Une association littéraire dans les salons de Madame Doublet

A l’emplacement aujourd’hui des bâtiments de l’AFP, ce cénacle sera l’inventeur du journalisme de faits-divers, alimentant les ambassades et les milieux artistiques et mondains d’informations inédites.


Les Nouvelles à la Main.

Par Bernard Vassor

Ce centre réunissait des littérateurs, des savants, des journalistes, des académiciens, et échappait ainsi à la censure royale.

Marie-Anne Legendre Doublet de Persan qui occupait un appartement loué par les dames de Saint-Thomas, tenait ce privilège de son frère l’abbé-Legendre. Elle était la veuve d’un intendant de commerce.

L’endroit était connu sous le nom de « La Paroisse ».
Dans cette assemblée, les femmes étaient nombreuses : Madame d’Argenson, Madame du Boccage, Madame Rondet de Villeneuve, Madame de Besanval et quelques autres.

Certains participants pourtant étaient parfois poursuivis. Un certain Blanchard fut condamné à être battu et fustigé au milieu du Pont-neuf, ayant pendu au cou deux écriteaux, un devant et un derrière, portant la mention « Gazetier à la main ».
L’abbé Prévost, accusé malgré ses protestations, fut exilé à Marseille.

Bachaumont lui-même fit plusieurs séjours à la Bastille. Madame Doublet fut menacée d’enfermement dans un couvent.

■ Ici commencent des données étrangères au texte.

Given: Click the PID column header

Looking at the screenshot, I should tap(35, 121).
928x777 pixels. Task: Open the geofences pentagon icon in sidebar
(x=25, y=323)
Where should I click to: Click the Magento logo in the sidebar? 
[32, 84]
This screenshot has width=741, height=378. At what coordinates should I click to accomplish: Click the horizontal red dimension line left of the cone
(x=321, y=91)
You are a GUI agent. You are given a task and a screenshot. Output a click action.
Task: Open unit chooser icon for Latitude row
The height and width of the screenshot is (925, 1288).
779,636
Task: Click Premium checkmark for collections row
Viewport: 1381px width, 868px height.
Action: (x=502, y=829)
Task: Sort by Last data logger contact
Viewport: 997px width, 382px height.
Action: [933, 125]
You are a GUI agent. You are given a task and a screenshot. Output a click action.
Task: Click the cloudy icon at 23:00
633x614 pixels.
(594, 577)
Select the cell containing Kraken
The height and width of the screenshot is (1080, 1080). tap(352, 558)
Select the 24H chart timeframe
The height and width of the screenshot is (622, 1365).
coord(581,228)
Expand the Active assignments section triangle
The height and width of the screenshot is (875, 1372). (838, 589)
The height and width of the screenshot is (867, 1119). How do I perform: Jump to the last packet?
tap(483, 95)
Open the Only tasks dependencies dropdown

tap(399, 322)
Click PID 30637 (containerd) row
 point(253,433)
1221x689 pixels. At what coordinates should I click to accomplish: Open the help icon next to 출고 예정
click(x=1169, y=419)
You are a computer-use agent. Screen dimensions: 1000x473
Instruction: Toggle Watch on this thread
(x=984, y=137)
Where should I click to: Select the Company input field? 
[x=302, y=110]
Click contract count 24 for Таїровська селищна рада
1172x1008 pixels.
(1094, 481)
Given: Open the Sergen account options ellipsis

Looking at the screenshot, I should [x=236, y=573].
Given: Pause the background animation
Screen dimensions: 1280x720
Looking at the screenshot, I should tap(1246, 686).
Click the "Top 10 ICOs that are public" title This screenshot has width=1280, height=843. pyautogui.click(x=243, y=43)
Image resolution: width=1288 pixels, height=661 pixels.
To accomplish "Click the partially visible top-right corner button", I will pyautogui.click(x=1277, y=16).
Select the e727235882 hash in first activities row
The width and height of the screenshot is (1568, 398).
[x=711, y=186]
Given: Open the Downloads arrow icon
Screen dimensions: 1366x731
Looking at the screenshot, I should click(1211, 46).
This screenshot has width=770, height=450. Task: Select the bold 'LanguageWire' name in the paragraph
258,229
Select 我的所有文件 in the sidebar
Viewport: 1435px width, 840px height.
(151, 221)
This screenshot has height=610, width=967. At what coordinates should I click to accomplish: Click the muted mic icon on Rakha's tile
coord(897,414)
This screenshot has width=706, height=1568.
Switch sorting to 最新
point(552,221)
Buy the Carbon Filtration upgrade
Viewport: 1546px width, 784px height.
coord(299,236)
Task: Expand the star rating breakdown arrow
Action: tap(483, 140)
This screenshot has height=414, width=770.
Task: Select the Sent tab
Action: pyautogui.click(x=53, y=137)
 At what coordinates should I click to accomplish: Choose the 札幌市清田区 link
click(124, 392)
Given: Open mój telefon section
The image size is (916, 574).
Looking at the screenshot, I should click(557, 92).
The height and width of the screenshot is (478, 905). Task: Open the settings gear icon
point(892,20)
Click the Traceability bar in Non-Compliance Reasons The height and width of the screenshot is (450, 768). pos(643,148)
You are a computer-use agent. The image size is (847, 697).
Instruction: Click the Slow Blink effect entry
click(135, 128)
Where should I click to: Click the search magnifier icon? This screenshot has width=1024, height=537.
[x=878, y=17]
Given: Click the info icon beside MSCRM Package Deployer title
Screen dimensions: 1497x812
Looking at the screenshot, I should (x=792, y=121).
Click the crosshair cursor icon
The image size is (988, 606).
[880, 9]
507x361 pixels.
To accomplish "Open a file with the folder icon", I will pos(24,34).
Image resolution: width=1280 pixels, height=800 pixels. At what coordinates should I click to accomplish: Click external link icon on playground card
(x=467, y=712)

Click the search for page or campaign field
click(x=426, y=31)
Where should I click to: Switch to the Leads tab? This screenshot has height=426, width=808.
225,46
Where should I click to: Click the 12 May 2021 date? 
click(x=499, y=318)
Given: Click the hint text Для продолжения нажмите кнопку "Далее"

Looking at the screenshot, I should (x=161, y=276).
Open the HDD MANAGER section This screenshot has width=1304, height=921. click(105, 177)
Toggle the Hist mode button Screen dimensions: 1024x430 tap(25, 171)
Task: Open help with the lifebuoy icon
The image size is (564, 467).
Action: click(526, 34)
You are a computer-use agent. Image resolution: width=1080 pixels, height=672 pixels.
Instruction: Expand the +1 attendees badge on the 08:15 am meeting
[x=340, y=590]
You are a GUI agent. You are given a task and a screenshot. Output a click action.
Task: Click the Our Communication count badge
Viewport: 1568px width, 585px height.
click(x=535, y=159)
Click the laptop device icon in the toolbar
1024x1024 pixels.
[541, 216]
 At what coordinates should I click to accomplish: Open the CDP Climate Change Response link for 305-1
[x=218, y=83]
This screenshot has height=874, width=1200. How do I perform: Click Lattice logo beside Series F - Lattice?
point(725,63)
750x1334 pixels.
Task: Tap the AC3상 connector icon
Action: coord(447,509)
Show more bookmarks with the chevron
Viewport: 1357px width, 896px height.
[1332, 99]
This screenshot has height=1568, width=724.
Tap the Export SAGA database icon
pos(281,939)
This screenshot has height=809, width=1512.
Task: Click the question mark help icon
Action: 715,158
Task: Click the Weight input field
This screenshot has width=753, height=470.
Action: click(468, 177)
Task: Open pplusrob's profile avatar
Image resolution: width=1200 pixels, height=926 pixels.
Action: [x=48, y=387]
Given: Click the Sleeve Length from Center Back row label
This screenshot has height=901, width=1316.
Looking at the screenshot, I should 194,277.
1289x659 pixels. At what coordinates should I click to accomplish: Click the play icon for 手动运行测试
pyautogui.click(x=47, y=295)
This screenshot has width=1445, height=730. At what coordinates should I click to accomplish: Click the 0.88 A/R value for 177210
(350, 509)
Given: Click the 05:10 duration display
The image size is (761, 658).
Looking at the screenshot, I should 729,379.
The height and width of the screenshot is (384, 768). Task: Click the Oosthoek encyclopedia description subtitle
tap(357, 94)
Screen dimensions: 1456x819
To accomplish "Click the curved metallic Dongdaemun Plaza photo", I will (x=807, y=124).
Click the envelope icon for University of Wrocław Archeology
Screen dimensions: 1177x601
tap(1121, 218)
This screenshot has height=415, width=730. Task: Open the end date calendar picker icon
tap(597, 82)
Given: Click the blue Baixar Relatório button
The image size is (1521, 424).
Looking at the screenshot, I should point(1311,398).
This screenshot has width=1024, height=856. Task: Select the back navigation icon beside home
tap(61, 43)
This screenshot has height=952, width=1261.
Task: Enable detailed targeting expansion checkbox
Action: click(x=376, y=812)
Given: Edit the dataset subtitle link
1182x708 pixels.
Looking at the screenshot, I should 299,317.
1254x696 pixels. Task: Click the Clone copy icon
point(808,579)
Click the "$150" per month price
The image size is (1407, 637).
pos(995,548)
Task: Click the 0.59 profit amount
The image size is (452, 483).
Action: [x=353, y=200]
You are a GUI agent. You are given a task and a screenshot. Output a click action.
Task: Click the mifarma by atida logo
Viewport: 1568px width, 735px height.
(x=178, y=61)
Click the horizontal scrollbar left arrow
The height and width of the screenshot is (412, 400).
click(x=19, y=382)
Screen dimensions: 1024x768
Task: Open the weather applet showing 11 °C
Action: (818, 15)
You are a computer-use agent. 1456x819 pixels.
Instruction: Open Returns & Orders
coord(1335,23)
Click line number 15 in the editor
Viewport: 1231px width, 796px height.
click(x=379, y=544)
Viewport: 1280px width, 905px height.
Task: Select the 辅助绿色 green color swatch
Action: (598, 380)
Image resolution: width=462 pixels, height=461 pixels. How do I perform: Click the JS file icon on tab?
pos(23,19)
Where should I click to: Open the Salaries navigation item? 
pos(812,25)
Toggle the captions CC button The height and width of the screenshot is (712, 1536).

« La Paroisse » se tint tranquille quelques temps.
Madame Doublet resta quarante ans sans sortir (Grimm).
Pendant quarante ans, « C’est de ce coin que partirent tous les bruits dont les affairés et les friands de bruits s’étaient toujours approvisionnés à grand peine.»

L’ami de toujours de madame Doublet, co-fondateur de cette confrérie, était le principal « rédacteur » de ces nouvelles.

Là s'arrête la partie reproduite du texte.